Danza en Las Ramblas
Foto: Héctor Garrido
Este hombre cuelga un casete en la rama de un árbol frente al Liceo y mientras duran las pilas baila y baila poseído por un afán. La música que surge la interpreta sin parar y sin cambiar de vestimenta ni estilo, sea tango, flamenco, vals o charanga: lo que encaja en su gusto. Las Ramblas son un universo como los Campos Elíseos parisinos, la Plaza de España romana o el Hyde Park londinense. Universo con sus ruidos, sus héroes, sus artistas, su público, que aplaude, o deja caer en el platillo una moneda, o se limita a mirar gratis. En suma: comparte lo que el artista ofrece y pasa a ser espectador de todos los tiempos para el que no hay formas ni temas fuera de moda. El bailarín está solo, pero es el más fuerte porque resiste esa soledad. No tiene a su servicio las tablas del Liceo, pero alcanza con la mano la vida simple, la vida para vivirla, aunque sea sintetizada en un público minoritario, abúlico, con prisas. Si la vida es aquello que pasa mientras miramos hacia otro sitio -dijo Lennon-, este hombre consigue con su número ramblero que el caminante, que no pensaba vivir ese día más que lo programado, disfrute de una quietud de minutos al verlo actuar y, de camino, caiga en la cuenta de que la vida pasa para él también, porque nada hay más doloroso que vivir ajeno a que se vive.
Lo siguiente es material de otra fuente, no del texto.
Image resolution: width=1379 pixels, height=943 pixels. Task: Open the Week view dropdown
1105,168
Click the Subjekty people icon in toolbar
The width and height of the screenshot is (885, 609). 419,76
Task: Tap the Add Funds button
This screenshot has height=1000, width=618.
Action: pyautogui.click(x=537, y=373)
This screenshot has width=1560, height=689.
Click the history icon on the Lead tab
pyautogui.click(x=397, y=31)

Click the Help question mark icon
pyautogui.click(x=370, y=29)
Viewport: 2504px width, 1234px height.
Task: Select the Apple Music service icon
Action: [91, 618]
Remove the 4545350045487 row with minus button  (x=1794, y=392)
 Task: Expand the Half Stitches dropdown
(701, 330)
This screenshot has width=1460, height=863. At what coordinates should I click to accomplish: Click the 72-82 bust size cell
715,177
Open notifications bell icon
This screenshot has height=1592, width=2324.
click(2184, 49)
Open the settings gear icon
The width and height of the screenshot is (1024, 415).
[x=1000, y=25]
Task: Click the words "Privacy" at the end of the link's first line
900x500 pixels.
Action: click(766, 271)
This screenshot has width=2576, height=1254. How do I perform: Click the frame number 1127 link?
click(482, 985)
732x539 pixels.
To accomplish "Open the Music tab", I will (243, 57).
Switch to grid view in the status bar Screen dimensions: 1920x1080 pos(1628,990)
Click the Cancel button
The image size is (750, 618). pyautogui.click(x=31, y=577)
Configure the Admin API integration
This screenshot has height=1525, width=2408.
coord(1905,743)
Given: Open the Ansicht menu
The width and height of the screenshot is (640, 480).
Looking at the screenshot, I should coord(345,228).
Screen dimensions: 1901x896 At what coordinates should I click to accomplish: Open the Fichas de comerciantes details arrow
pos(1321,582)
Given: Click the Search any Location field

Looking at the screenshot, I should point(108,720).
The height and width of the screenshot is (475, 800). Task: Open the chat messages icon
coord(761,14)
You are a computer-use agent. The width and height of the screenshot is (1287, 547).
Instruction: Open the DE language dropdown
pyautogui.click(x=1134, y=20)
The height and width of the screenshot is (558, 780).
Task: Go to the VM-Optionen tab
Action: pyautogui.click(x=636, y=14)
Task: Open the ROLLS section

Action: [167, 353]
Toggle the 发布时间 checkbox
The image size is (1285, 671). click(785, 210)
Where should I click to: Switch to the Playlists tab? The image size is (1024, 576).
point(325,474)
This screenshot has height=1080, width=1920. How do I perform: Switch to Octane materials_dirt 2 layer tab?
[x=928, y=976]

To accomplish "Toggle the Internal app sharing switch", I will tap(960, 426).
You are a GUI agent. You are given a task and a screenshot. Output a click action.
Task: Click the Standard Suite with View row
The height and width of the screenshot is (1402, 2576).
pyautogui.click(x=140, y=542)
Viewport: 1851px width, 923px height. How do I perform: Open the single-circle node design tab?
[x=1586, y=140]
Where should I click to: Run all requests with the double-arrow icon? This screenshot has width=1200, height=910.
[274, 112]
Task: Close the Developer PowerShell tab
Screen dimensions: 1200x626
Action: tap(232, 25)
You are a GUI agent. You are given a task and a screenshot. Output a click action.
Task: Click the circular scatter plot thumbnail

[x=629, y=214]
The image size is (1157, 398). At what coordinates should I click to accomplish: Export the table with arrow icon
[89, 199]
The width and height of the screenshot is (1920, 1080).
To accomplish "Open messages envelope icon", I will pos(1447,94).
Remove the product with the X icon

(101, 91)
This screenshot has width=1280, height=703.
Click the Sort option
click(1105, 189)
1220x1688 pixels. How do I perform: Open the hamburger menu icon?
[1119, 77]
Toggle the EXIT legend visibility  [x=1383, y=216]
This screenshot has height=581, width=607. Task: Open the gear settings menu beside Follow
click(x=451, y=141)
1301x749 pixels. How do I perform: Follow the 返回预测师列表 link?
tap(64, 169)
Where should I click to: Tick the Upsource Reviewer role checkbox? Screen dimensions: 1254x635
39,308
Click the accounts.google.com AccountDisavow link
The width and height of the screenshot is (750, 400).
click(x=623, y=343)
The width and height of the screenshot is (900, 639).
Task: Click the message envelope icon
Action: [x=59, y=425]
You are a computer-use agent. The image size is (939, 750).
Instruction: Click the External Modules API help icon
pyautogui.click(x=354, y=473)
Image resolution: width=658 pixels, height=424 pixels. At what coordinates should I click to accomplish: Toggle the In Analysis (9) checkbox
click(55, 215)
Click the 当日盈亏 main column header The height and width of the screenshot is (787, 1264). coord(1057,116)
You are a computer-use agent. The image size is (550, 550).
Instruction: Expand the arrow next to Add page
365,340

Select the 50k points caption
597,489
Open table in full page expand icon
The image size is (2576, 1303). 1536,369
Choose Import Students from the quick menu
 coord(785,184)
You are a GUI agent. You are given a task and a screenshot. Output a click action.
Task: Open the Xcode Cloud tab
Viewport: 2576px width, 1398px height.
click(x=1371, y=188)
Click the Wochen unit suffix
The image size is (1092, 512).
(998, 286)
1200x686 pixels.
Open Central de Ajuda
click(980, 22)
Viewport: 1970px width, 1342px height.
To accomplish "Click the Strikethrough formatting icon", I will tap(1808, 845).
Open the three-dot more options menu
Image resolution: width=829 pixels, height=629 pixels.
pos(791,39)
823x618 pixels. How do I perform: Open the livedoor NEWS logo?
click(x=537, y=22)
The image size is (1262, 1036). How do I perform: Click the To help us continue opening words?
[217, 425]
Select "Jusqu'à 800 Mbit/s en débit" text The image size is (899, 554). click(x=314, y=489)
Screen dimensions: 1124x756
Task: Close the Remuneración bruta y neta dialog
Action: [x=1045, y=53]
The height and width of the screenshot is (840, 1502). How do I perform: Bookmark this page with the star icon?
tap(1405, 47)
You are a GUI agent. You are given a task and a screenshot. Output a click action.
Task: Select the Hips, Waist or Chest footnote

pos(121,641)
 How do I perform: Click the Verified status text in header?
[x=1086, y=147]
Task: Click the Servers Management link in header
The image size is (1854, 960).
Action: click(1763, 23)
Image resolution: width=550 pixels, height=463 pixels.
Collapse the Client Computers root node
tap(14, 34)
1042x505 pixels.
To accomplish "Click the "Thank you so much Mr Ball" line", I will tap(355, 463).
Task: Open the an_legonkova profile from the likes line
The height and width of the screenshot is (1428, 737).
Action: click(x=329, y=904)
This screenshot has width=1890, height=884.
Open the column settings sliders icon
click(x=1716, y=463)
Y no se inquieta si alguno se ríe de su actuación. Se planta sombrero y faja y penetra en la danza pensando que todos danzamos de alguna manera al ritmo del son que nos obliga la música de las circunstancias. Él, al menos, tiene el privilegio de escoger ese son y de bailarlo cuando le place o le conviene, jamás a la orden de la voz de ningún amo. Sabe que la soledad es un refugio contra muchos peligros y que en ella sólo hay un enemigo: uno mismo. Pero el mundo que gira, el Universo entero puede estar contra uno. Lo que quiere decir este hombre sin querer decir nada es que, se actúe en el Liceo o en su puerta, arropado por subvenciones o a pulmón limpio, protegido por despachos oficiales o por la nada, el arte no es patrimonio de los que deciden tú sí y tú no, sino del alma humana, y que quien ande sordo ante tal poesía, viene a tener la sensibilidad de una bestia.